Methods: Since October 1997, 38 children and adolescents have been enrolled in an ongoing study: Female epispadias 7, male epispadias 15 and bladder exstrophy 16. 23 had had a previous bladder neck continence procedure (BNR). Preoperative evaluation consisted in medical history, incontinence charts, urine culture, urinary tract ultrasound and videourodynamics. This evaluation was repeated at six months and one year after treatment and then on a yearly basis ,except for videourodynamics performed only when necessary for further management . Patients had one to three treatment sessions. Mean injected volume was 4,6 ml per session. At each evaluation, the patient was classified as cured (dryness interval of four hours ), significantly improved (minimal incontinence requiring no more than one pad per day; no further treatment required) and treatment failure when no significant improvement was observed. Follow-up ranged from 1 to 14 years (mean 8 years).

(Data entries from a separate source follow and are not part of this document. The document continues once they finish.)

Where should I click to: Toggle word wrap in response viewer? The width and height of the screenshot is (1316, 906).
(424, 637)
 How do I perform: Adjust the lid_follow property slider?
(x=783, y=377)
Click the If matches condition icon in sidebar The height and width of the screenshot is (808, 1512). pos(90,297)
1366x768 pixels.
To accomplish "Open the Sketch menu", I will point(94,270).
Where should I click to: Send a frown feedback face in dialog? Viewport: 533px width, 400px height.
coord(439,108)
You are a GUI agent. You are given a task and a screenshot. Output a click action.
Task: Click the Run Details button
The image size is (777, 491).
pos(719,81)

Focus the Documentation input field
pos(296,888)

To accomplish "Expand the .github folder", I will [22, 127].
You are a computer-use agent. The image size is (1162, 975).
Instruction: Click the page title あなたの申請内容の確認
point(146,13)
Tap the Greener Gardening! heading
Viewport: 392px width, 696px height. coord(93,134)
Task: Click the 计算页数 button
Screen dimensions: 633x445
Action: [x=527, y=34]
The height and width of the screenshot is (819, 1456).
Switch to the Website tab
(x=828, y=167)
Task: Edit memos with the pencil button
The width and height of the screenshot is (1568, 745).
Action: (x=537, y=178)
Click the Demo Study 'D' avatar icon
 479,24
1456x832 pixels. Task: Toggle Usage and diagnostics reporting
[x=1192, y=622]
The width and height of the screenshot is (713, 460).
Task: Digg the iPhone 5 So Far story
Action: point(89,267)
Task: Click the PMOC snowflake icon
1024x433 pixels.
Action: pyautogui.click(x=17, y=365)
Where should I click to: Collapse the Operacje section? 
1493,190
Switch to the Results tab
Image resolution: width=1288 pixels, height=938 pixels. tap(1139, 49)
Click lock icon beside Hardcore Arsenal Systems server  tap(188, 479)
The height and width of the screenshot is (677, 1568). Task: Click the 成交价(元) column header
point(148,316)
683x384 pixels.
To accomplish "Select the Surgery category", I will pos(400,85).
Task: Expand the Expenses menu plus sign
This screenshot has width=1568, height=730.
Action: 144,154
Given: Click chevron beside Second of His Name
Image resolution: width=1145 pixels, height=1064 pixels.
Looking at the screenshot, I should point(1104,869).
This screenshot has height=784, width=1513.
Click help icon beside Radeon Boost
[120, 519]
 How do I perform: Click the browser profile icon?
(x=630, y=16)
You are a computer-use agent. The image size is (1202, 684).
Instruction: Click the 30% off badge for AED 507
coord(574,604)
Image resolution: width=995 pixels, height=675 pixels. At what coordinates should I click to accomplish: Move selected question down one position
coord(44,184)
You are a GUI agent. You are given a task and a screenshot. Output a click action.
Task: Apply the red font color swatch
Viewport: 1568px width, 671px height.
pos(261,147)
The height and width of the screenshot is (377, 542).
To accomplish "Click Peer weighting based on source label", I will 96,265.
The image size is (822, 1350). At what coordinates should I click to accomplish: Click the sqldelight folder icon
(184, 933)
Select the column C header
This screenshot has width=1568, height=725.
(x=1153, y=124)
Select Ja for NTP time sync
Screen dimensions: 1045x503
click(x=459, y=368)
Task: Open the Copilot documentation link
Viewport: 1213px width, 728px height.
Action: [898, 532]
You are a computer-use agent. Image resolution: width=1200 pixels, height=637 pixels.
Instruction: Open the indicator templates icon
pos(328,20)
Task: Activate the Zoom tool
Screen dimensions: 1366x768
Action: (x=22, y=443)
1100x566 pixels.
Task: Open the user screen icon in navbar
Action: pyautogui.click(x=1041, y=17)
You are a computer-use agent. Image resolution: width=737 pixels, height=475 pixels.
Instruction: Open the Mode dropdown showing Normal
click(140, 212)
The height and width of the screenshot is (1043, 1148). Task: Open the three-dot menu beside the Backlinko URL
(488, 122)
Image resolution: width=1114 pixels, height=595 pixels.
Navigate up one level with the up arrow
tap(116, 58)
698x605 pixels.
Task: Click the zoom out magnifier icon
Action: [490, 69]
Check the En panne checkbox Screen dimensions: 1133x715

Results: There were four post treatment complications : perineal abcess(1), encrusted cystitis(1), peritoneal urinoma (1) and urinary retention(1). Female epispadias: treatment failed in 2/2 before BNR and 3/5 after BNR, 2patients were improved. Male epispadias: before BNR,3/10 patients became dry and 7/10 had no improvement; after BNR: 7/7 patients became dry(6) or significantly improved(1). Bladder exstrophy: treatment failed in 5/5 before BNR and 3/11 after BNR; 5/11 became dry and 3/11 significantly improved
Conclusion: Endoscopic treatment has a low success rate (18%) as a primary continence procedure in the exstrophy epispadias complex except in selected male epispadias where continence can be achieved with endoscopic treatment alone. However it is associated with a significant cure and improvement rate (74%) after a previous unsuccessfull BNR particulalry in exstrophy and male epispadias patients. Female epipsadias seems to be the worst indication for endoscopic treatment.